Sea cómo fuere, Satsuki-hime recibió un gran conocimiento de técnicas mágicas y ambos hermanos decidieron vengar a su padre y cumplir su sueño de derrocar al emperador, marcando el inicio de una nueva orden.

Takiyasha-hime y Yoshikado regresaron a la fortaleza de su padre, el Castillo de Sôma, en la provincia de Shimosa. Desde allí hicieron un llamamiento para que los soldados supervivientes leales a su padre, el gran Taira no Masako, se unieran a su causa y usando la magia Takiyasha-hime levantó un ejército de yôkais para poder continuar con la rebelión de su padre contra el emperador.
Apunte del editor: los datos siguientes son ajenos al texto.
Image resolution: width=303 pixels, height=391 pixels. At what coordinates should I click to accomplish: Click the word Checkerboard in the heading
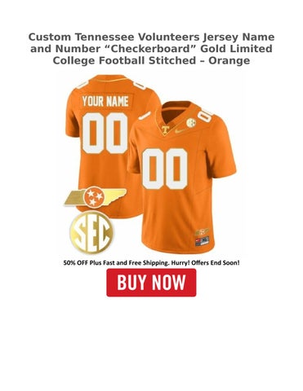[x=147, y=49]
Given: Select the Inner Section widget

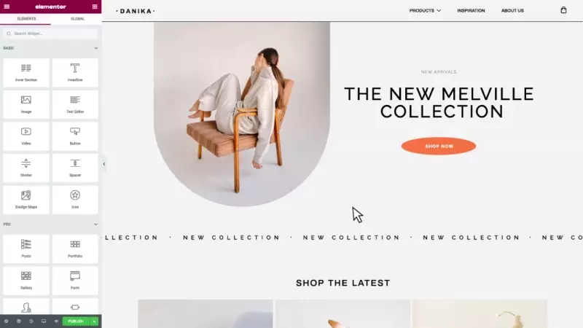Looking at the screenshot, I should [x=26, y=72].
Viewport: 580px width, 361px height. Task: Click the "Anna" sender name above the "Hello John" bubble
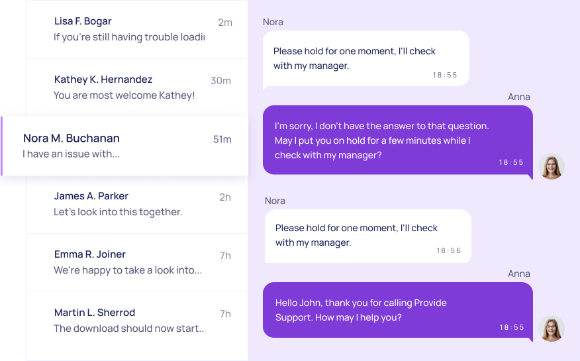518,274
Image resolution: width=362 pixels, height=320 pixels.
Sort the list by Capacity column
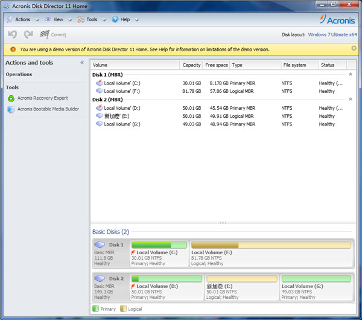pyautogui.click(x=191, y=65)
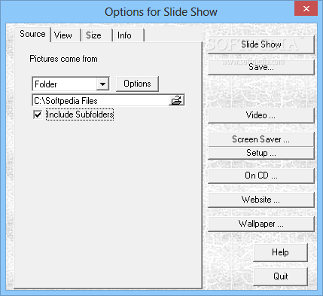323x296 pixels.
Task: Select the Source tab
Action: pos(32,34)
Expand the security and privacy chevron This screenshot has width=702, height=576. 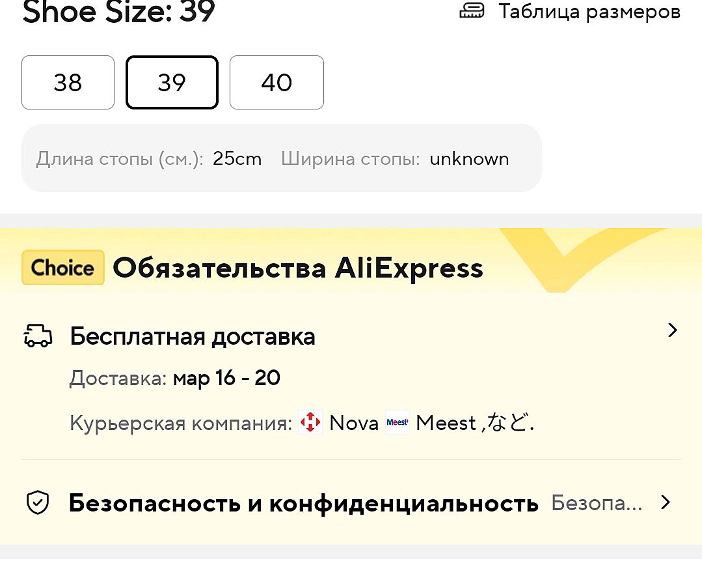click(x=665, y=502)
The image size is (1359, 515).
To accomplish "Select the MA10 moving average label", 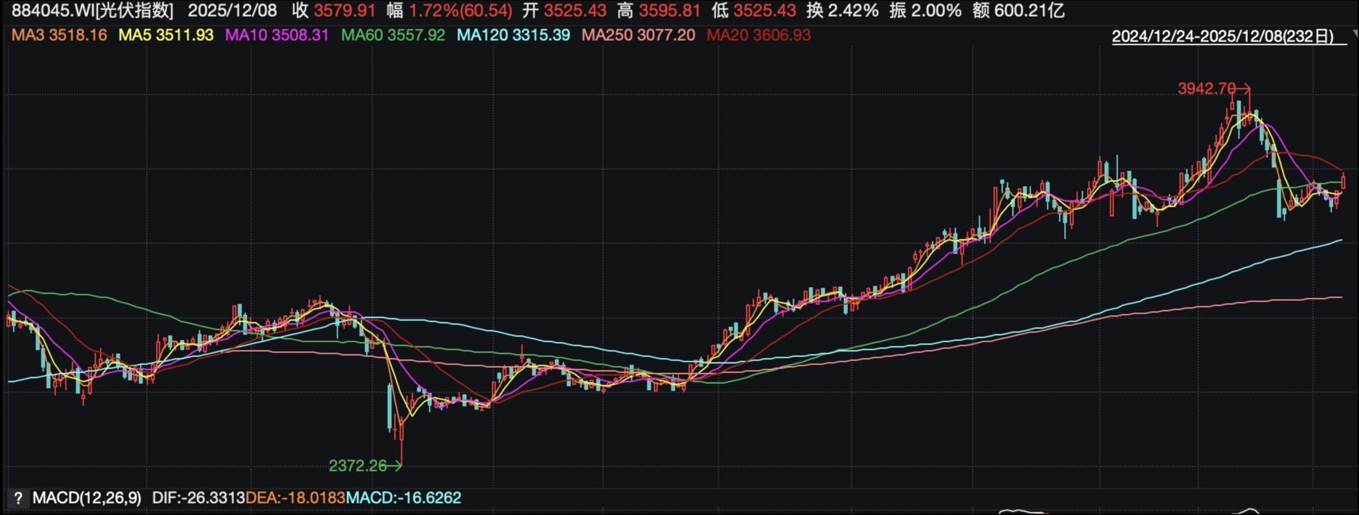I will pos(276,35).
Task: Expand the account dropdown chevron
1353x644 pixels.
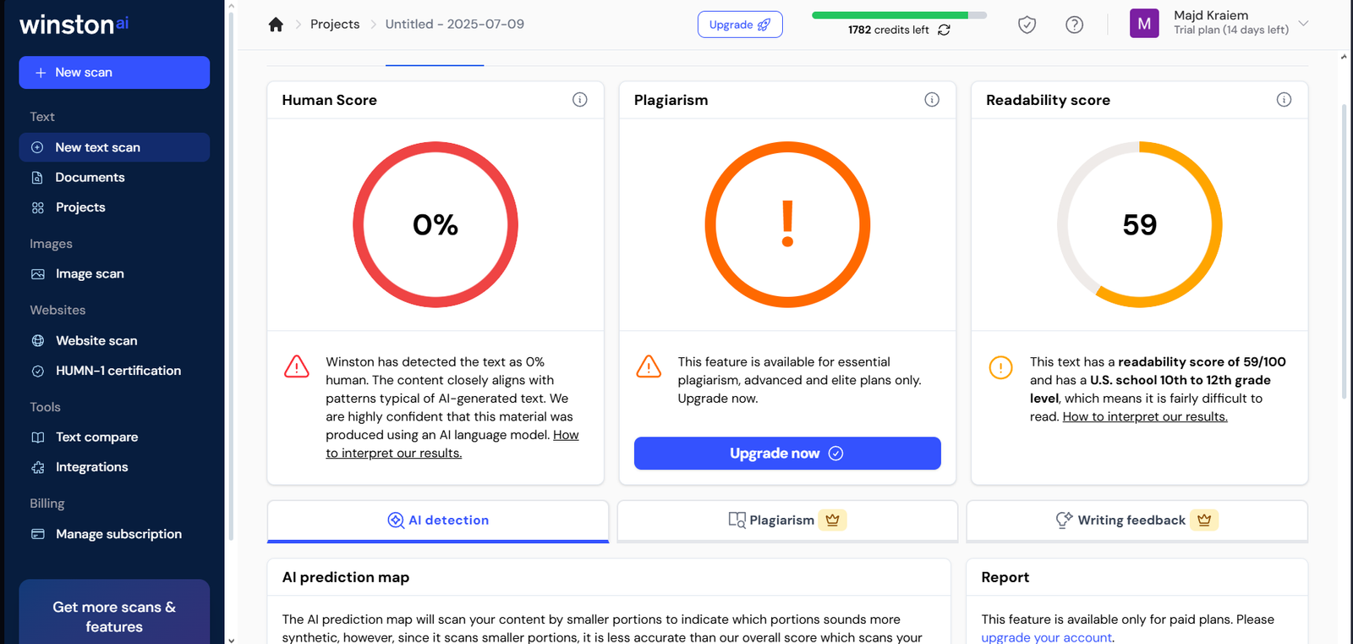Action: (x=1303, y=24)
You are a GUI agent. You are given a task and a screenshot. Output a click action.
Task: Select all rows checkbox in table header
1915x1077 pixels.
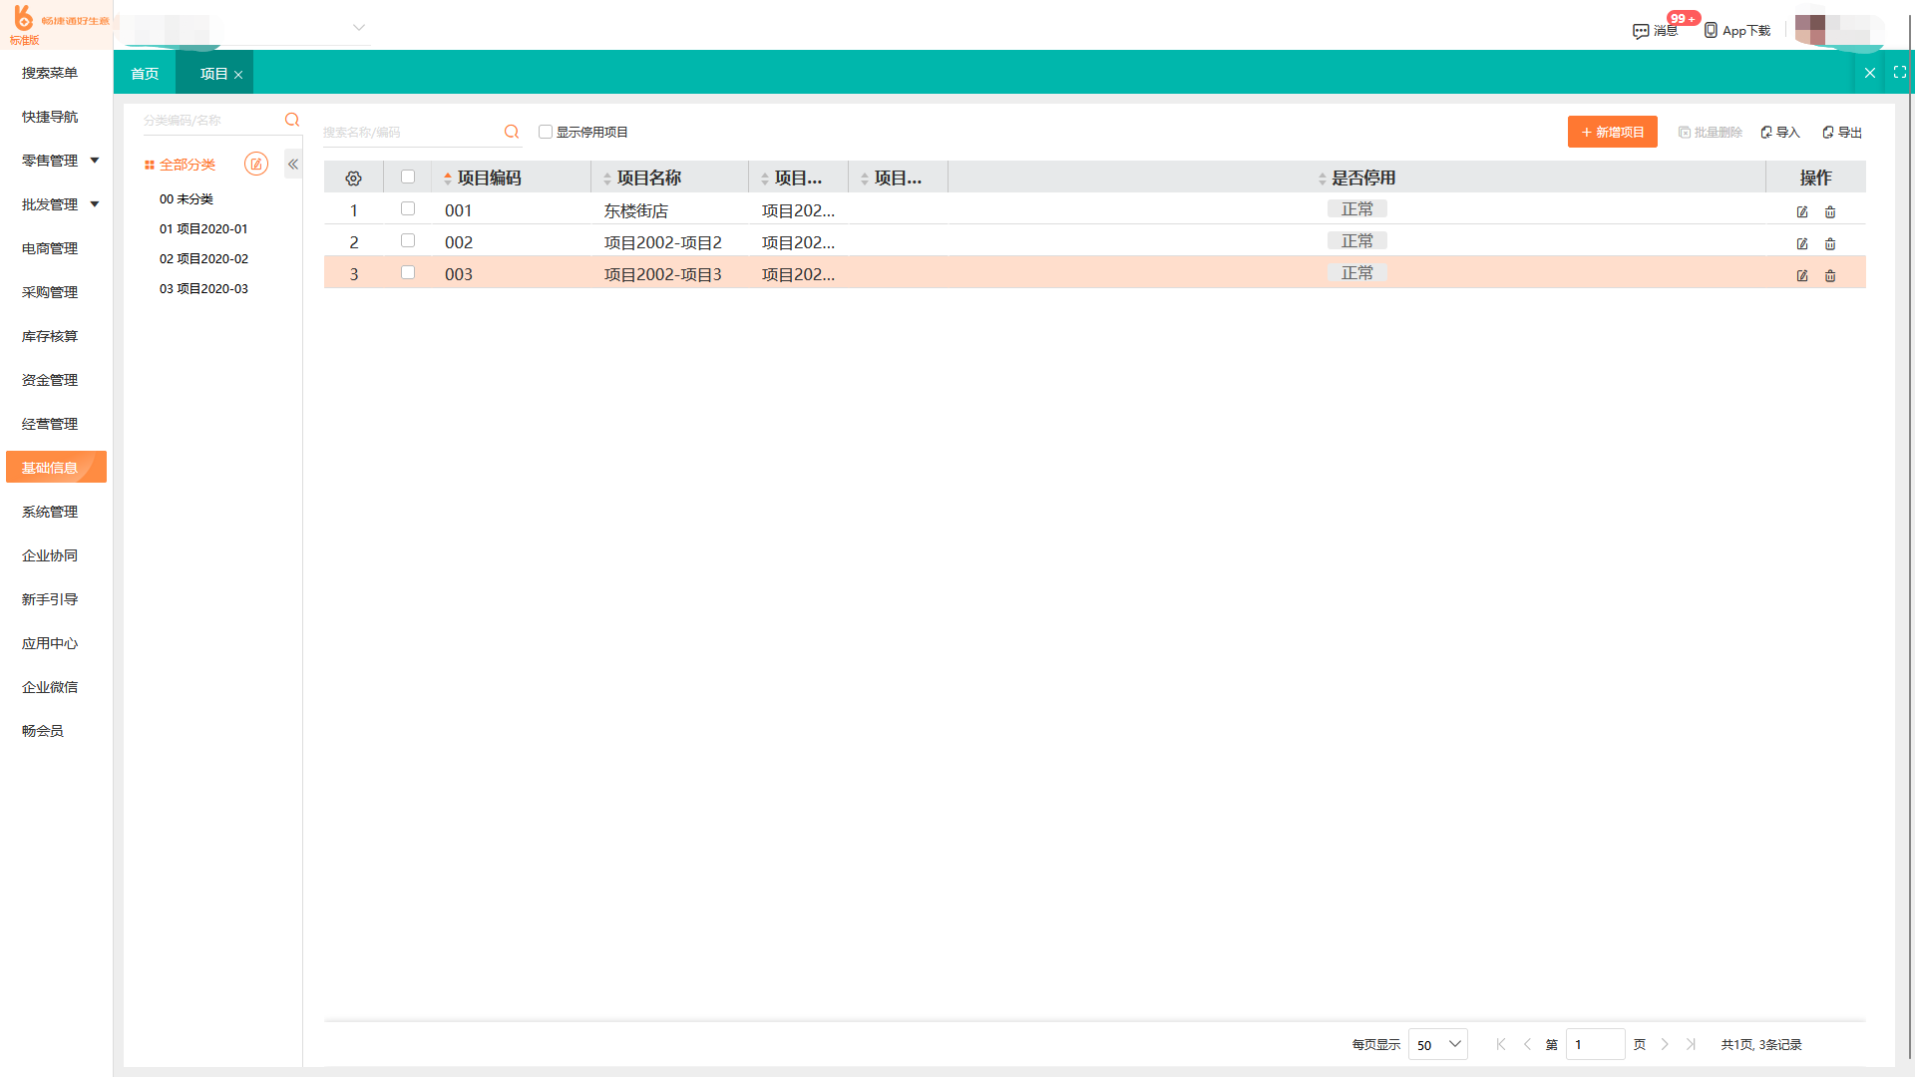click(x=408, y=177)
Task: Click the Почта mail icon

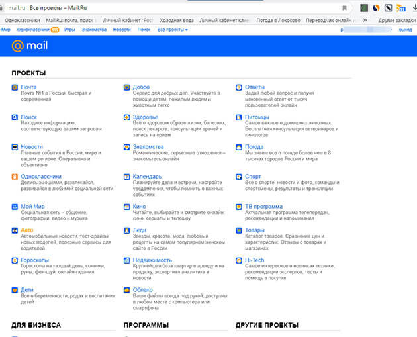Action: [x=15, y=87]
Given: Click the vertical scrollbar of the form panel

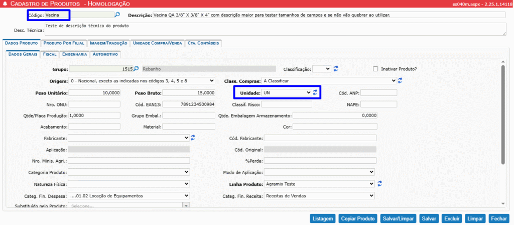Looking at the screenshot, I should pyautogui.click(x=503, y=116).
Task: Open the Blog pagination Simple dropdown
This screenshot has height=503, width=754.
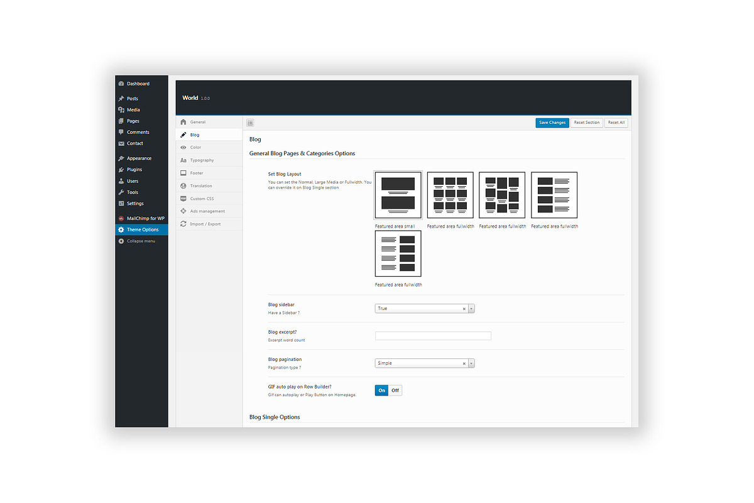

A todo esto se une otro personaje a la historia, Oya no Tarô Mitsukuni, un guerrero formado en el onmyôdô, pero que estaba del lado del actual emperador. Mitsukuni se infiltró en el Castillo de Sôma sospechando de los planes de los dos hermanos. Pero Takiyasha-hime, que estaba bien informada, enseguida supo que el soldado enemigo se había infiltrado y se disfrazó de prostituta para acercarse a él. Cuenta la leyenda que Mitsukuni, muy precavido, ya sospechaba que la princesa le tendería una trampa, por lo que cuando esta se acercó bajo el anonimato de su disfraz, Mitsukuni le comenzó a hablar sobre la terrible muerte de su padre. Takiyasha-hime no pudo contener el llanto y se marchó corriendo del lugar.

Aquella misma noche Takiyasha-hime le tendió una emboscada a Mitsukuni, tal y cómo plasma la famosa pintura ukiyoe de Utagawa Kuniyoshi, con un enorme Gashadokuro. Montada en el lomo de un sapo gigante y con el respaldo de un ejercito de yôkais, Takiyasha-hime asaltó a Oya no Tarô Mitsukuni, pero al igual que su padre la rebelión fue corta, finalizando casi antes de comenzar.